:: EXTRAIT CITÉ ::
Devoir de Philosophie

ÉPINGLE, substantif féminin.

Publié le 31/01/2016

Extrait du document

 

ÉPINGLE, substantif féminin.  

A.—  Petite tige de métal pointue d'un côté et terminée par une tête de l'autre. Pointe, tête d'épingle; attacher quelque chose avec une épingle. Il s'est enfoncé une épingle dans le doigt (Dictionnaire de l'Académie française. ).  La cheminée servait de coiffeuse : des brosses d'ivoire, une pelote à épingles (ROGER MARTIN DU GARD, Les Thibault, L'Été 1914, 1936, page 465 ). La religieuse de garde, les pointes de sa cornette relevées par une épingle (MAURICE DRUON, Les Grandes familles, tome 1, 1948, page 35 ). À chaque bonne action, nous perforions d'un coup d'épingle les contours du dessin tracé à l'encre violette (SIMONE DE BEAUVOIR, Mémoires d'une jeune fille rangée,  1958, page 32 ). 

—  Spécialement. 

1. Épingle anglaise, de nourrice, de sûreté. Petite tige recourbée formant ressort dont l'extrémité pointue se loge dans un crochet ou protège-pointe qui la maintient. Son veston fermé par une épingle anglaise, pour cacher l'absence de linge (ANDRÉ GIDE, Journal,  1933, page 1167 ). Son corsage déchiré, rafistolé avec une épingle de nourrice (LOUIS ARAGON, Les Beaux quartiers,  1936, page 149) : 

Ø 1.... elles vont faire leur marché (...) après avoir rattaché avec des épingles de sûreté, sur leurs enfants, les guenilles multicolores qu'elles ne songent jamais à rapiécer.

PAUL MORAND, Londres,  1933, page 167.

Entrées de position des items:
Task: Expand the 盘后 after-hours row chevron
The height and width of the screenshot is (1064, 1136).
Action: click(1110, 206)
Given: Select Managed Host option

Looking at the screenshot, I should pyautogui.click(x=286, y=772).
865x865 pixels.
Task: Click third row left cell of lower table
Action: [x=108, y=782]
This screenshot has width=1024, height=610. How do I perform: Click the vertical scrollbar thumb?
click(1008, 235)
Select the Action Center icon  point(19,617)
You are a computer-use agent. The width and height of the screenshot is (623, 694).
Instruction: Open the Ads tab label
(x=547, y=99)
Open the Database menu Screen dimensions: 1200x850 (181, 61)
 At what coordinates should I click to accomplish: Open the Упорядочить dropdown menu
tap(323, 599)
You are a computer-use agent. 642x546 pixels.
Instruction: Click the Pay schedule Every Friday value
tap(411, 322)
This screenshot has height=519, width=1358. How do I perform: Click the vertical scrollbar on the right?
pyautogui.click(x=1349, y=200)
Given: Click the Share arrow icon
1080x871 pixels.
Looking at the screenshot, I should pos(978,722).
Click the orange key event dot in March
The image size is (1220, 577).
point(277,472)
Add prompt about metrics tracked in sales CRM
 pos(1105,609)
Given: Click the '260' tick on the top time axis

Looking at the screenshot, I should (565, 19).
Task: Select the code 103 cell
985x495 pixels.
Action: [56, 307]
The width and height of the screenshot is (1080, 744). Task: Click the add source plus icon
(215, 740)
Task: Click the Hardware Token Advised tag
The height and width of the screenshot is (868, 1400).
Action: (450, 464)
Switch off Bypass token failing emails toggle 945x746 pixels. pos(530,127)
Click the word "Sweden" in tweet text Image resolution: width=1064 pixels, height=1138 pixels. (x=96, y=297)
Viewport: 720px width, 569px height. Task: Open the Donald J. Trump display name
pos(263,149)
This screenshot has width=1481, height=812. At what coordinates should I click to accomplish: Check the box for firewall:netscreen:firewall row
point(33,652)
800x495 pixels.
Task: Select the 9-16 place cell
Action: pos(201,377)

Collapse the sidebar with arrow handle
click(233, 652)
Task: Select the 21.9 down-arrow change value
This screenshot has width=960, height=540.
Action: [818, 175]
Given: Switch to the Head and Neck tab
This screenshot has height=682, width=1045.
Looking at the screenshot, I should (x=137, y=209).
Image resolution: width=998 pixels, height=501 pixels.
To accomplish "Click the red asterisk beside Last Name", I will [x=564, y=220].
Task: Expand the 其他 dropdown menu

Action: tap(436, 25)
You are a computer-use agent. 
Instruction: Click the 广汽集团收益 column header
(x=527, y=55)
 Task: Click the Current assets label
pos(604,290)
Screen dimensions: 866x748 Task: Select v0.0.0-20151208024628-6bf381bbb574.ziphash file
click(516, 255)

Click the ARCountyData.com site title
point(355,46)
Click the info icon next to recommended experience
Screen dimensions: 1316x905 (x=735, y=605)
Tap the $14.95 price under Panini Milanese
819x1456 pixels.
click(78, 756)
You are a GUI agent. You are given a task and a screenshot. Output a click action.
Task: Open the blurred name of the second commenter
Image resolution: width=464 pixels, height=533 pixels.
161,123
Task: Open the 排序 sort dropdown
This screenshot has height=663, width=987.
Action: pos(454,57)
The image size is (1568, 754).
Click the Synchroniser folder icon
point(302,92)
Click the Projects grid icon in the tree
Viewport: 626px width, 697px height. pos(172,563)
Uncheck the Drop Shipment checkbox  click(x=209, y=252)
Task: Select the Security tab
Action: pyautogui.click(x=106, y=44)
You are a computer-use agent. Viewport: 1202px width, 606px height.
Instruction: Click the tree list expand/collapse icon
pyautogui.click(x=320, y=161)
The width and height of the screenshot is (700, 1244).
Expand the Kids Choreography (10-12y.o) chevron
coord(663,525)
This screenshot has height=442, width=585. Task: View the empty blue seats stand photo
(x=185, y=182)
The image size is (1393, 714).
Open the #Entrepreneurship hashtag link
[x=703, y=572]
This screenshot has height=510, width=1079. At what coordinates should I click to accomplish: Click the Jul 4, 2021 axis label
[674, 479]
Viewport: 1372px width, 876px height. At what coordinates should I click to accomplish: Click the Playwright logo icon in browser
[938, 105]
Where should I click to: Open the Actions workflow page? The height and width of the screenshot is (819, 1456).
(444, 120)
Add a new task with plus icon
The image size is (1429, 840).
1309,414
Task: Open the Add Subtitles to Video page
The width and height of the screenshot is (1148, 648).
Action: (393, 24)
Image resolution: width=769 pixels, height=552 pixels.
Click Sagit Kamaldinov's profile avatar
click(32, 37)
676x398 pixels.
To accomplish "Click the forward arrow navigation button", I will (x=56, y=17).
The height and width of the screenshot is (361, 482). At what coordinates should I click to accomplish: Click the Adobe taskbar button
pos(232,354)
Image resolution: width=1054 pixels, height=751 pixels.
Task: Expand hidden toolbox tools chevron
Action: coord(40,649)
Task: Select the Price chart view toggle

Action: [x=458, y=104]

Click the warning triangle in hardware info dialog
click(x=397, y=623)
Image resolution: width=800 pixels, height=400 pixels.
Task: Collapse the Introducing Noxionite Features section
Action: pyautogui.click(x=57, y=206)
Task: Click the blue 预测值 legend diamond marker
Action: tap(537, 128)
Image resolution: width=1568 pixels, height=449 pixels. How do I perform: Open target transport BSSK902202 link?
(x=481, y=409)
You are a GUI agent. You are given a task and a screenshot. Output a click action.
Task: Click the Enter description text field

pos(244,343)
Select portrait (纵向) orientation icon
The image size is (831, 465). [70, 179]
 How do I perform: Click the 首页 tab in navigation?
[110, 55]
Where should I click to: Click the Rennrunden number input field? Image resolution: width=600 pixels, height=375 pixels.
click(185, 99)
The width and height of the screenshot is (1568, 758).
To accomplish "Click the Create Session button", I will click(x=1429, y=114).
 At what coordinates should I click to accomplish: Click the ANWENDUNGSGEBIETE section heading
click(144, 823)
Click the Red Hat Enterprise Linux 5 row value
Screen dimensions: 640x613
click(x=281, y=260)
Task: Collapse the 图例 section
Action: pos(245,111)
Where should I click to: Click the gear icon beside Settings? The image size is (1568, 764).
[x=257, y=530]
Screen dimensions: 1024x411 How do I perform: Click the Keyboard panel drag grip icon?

:: EXERCICE 1 ::
Dans l'article de dictionnaire sur le mot « épingle », à quoi servait la cheminée dans la citation de Roger Martin du Gard ?
:: EXERCICE 2 ::
Prolongez l'article de dictionnaire sur le mot « épingle » en reprenant après sa dernière citation.

:: RÉPONSE ATTENDUE 1 ::
Elle servait de coiffeuse.

:: RÉPONSE ATTENDUE 2 ::
2. Épingle de chapeau, de cravate. Épingle de parure dont la tête est une pierre ou un bijou. Épingle de diamant Je mettrai aussi ton camée et mon épingle de cravate (GEORGES DUHAMEL, Le Notaire du Havre,  1933, page 145 ).  Par ellipse. La chemise était ornée d'une épingle à camée blanc et bleu (HONORÉ DE BALZAC, Une Ténébreuse affaire,  1841, page 44 ). Le cou serré dans un mouchoir de soie noire agrafé d'une épingle à gros cabochon d'or ciselé (MAXENCE VAN DER MEERSCH, L'Empreinte du dieu,  1936, page 149 ). 

3. Épingle à cheveux. Fil d'acier replié par le milieu de manière à former deux branches parallèles. L'Anaïs prit une épingle à cheveux dans son haut chignon de fil blond (MARCEL AYMÉ, La Jument verte,  1933, page 157 ). 

·    Locution.  [En parlant d'un virage]  En épingle, en épingle à cheveux. Très resserré. Route en épingle. L'idyllique et fraîche vallée où l'on accède après vingt détours en épingle (ALBERT T'SERSTEVENS, L'Itinéraire espagnol,  1963, page 252 ). 

·    Par analogie.  Virage très resserré. C'est juste au virage, dans l'épingle à cheveux [la scierie] , au bord de la route (JEAN GIONO, Un Roi sans divertissement,  1947, page 9 ).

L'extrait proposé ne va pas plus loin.